THE TASK: What is the number of lines in the listing below that contain the word "checkmark"? Give only that number.

DATA SUPPLIED:
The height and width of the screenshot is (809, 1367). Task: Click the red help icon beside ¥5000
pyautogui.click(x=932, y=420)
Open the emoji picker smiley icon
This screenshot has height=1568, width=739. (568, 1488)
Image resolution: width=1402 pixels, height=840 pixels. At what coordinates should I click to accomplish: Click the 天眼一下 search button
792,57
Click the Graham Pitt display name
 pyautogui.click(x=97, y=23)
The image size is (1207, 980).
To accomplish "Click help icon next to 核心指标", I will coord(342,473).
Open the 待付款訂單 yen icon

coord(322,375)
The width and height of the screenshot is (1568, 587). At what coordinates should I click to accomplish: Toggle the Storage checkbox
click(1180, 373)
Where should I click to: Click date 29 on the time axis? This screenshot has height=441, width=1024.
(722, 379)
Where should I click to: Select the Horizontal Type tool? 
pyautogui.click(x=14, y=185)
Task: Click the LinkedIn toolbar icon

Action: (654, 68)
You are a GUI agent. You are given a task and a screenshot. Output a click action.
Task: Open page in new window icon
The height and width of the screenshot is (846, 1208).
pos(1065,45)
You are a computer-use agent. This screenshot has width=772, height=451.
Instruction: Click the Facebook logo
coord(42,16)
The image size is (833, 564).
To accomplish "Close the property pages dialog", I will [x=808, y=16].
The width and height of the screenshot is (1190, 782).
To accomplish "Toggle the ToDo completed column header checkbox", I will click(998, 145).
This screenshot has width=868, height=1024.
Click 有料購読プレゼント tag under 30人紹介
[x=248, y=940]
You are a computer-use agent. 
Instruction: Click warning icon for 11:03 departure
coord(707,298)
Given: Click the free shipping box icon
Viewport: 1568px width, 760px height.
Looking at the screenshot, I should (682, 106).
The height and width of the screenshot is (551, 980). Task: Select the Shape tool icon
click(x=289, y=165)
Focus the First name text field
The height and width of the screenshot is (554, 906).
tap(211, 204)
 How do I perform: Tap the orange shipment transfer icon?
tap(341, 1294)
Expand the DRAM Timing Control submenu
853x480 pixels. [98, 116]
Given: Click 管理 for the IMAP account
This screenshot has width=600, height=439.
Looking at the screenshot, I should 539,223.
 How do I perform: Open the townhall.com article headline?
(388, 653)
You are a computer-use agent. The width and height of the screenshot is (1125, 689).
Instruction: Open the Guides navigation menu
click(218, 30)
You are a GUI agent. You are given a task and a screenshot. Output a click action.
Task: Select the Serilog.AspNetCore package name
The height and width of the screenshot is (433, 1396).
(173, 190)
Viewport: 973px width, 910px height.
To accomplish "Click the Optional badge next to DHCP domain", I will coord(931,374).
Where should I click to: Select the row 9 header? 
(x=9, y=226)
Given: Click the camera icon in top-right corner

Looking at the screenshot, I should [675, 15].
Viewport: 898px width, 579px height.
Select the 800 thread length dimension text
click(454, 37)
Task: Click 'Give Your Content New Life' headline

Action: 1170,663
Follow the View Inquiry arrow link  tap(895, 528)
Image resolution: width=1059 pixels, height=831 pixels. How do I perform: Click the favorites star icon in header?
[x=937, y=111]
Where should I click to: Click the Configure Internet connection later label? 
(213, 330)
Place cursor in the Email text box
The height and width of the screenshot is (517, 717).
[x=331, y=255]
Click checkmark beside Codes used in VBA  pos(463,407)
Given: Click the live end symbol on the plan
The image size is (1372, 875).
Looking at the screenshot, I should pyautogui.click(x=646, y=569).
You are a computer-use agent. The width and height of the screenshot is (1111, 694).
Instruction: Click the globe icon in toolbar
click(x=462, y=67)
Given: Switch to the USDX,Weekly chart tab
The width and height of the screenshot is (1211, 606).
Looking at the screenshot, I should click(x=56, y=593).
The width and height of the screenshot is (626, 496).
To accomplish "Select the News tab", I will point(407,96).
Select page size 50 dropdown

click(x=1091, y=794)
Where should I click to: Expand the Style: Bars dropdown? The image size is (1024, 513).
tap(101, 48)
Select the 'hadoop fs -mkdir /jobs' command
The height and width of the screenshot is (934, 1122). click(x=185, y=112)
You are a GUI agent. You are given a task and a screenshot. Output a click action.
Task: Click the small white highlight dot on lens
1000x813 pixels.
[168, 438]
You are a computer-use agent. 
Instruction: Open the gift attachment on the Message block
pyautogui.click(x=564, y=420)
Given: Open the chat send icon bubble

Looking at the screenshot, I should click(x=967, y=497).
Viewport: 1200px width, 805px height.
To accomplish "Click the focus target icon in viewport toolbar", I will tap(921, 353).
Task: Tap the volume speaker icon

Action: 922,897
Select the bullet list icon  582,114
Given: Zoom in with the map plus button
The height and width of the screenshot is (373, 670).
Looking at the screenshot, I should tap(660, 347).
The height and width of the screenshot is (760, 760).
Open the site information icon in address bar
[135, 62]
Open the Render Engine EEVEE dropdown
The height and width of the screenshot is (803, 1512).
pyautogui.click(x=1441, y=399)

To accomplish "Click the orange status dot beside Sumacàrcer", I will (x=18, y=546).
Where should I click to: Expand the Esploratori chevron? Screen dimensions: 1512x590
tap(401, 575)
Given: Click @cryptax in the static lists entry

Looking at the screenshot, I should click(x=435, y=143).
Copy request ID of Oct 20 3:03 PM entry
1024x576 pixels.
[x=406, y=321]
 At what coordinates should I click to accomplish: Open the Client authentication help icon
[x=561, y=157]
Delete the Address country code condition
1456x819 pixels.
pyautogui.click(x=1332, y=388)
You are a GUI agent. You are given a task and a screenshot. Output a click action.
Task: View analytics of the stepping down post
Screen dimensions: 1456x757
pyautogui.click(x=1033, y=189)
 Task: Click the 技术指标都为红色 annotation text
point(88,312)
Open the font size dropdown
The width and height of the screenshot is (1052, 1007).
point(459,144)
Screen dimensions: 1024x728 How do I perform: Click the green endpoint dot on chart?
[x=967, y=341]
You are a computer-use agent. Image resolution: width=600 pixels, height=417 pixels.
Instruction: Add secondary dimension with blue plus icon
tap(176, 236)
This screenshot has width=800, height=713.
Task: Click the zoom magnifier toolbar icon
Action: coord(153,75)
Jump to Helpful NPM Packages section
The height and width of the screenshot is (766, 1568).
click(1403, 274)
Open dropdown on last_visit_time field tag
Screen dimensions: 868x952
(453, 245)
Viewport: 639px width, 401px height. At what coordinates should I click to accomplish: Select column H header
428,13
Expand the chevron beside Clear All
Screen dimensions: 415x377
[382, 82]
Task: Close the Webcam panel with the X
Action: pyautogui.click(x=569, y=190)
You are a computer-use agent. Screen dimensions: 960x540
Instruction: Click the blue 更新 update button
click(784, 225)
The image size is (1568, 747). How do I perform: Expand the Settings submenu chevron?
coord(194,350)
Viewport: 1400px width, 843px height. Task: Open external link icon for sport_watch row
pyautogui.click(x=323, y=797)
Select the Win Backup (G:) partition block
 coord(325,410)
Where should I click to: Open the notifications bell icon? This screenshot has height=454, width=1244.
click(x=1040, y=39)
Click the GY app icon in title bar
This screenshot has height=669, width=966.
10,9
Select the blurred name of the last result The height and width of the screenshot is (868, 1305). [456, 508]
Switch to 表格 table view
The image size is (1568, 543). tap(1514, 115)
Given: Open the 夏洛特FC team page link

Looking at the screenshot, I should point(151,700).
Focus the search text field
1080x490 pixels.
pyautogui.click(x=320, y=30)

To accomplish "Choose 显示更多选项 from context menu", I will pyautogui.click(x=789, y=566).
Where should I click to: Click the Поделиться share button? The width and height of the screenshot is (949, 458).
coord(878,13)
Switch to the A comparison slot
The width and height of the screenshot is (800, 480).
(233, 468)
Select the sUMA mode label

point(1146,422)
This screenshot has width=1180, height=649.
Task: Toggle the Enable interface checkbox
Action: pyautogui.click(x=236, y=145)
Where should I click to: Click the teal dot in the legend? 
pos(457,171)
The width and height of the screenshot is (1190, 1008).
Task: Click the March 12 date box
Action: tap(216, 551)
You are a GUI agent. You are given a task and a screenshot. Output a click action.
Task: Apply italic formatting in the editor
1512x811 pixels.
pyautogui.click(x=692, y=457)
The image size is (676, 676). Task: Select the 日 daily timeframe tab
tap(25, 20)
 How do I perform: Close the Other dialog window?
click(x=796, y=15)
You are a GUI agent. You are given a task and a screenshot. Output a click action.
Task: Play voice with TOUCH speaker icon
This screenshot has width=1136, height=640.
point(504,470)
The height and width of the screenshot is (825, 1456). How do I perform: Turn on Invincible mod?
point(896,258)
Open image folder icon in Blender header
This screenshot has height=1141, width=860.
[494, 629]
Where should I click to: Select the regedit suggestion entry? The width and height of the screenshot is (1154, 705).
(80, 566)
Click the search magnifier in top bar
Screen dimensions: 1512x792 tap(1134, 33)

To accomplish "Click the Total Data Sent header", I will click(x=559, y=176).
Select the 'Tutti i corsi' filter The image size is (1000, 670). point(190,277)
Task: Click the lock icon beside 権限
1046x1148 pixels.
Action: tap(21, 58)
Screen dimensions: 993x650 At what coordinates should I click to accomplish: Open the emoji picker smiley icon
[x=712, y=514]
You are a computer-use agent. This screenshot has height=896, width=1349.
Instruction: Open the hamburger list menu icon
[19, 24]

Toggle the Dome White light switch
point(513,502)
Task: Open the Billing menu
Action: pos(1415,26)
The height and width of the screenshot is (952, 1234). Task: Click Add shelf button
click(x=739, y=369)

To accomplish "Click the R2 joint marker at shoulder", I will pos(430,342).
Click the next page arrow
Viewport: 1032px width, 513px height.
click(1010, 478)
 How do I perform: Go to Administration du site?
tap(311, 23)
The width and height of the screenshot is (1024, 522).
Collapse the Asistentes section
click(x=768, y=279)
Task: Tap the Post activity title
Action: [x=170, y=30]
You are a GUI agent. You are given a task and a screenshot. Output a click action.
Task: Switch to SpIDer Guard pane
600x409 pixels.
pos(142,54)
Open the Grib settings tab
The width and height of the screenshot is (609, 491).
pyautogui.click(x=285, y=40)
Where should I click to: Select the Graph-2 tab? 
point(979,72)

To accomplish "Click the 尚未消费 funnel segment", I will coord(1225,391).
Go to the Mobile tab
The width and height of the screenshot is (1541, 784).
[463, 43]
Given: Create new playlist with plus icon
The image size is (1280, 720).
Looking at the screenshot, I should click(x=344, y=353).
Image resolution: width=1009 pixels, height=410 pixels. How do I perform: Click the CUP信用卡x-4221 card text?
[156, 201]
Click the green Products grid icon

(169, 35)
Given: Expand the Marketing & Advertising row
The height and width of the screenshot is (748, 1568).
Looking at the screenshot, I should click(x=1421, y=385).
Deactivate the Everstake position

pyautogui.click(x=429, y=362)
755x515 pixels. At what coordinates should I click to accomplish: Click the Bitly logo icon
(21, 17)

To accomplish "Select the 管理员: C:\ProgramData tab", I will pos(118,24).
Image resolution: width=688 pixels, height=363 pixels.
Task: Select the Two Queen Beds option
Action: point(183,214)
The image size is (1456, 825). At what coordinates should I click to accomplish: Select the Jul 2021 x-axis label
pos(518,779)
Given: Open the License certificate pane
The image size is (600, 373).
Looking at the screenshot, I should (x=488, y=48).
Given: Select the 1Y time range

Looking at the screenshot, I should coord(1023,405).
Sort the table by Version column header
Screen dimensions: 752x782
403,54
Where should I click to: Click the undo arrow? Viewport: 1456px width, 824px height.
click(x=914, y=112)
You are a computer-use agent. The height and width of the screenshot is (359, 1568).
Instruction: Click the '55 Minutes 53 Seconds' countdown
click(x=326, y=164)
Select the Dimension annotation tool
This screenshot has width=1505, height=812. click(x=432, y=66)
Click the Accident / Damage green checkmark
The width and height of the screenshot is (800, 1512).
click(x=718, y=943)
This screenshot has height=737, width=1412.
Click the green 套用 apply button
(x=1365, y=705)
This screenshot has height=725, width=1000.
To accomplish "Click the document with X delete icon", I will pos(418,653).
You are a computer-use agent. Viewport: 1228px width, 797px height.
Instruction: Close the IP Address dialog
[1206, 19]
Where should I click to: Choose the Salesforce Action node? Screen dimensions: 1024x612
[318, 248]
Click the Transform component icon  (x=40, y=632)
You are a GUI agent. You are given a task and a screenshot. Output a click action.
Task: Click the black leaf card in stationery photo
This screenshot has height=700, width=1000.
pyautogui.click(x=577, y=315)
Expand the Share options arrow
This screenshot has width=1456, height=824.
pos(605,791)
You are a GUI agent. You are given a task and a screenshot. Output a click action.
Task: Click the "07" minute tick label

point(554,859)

TASK OUTPUT: 2